=== Goal ===
Rewrite the material starting at the line that contains "553x375 pixels. Task: Click" and ending at the line that contains "tap(249, 104)", substituting "check box" for "checkbox" and leaving everything else unchanged.

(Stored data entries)
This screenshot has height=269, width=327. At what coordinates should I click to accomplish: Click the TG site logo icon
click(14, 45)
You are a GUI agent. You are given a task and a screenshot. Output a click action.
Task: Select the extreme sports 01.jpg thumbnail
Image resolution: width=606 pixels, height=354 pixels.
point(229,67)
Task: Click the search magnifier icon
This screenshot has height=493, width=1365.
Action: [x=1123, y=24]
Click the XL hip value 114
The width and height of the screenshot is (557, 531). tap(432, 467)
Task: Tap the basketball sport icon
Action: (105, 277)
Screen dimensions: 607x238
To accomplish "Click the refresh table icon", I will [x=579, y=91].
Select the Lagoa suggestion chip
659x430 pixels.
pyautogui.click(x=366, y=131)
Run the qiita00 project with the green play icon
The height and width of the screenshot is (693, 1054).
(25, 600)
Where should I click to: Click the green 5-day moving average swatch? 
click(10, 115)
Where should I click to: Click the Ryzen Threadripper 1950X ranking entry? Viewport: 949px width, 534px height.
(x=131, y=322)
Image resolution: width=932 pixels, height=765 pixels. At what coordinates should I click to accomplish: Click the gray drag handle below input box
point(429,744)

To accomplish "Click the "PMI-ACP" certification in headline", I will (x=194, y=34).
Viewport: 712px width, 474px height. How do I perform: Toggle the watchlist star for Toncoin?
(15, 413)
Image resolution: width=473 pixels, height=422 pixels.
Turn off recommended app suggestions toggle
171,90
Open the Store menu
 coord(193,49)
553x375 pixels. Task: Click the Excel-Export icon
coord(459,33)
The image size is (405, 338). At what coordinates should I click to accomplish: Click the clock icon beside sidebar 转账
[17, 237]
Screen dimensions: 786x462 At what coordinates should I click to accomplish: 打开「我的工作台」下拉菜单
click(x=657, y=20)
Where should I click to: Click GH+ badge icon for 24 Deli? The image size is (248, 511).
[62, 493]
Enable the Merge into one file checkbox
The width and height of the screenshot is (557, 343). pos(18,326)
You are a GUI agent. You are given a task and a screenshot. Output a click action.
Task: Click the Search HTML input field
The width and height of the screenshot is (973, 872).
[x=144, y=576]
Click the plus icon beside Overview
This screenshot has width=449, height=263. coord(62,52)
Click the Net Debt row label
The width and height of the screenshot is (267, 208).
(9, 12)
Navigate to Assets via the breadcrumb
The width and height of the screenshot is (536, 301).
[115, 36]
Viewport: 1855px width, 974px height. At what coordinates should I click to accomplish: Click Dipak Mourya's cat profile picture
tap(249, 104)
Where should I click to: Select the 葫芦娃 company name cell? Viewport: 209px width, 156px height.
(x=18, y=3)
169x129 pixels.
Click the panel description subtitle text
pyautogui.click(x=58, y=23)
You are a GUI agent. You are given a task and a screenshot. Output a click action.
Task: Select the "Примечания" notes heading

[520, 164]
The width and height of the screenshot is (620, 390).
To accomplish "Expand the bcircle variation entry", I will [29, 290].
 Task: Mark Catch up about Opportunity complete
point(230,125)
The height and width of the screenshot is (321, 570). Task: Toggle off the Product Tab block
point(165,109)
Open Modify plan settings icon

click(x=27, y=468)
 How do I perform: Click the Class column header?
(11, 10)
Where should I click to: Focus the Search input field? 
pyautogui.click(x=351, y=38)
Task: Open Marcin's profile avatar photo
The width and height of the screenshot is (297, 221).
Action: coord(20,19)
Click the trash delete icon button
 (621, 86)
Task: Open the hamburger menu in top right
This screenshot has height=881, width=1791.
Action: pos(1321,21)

=== Solved exercise ===
553x375 pixels. Task: Click the Excel-Export icon
coord(459,33)
The image size is (405, 338). At what coordinates should I click to accomplish: Click the clock icon beside sidebar 转账
[17, 237]
Screen dimensions: 786x462 At what coordinates should I click to accomplish: 打开「我的工作台」下拉菜单
click(x=657, y=20)
Where should I click to: Click GH+ badge icon for 24 Deli? The image size is (248, 511).
[62, 493]
Enable the Merge into one file check box
The width and height of the screenshot is (557, 343). pos(18,326)
You are a GUI agent. You are given a task and a screenshot. Output a click action.
Task: Click the Search HTML input field
The width and height of the screenshot is (973, 872).
[x=144, y=576]
Click the plus icon beside Overview
This screenshot has width=449, height=263. coord(62,52)
Click the Net Debt row label
The width and height of the screenshot is (267, 208).
(9, 12)
Navigate to Assets via the breadcrumb
The width and height of the screenshot is (536, 301).
[115, 36]
Viewport: 1855px width, 974px height. At what coordinates should I click to accomplish: Click Dipak Mourya's cat profile picture
tap(249, 104)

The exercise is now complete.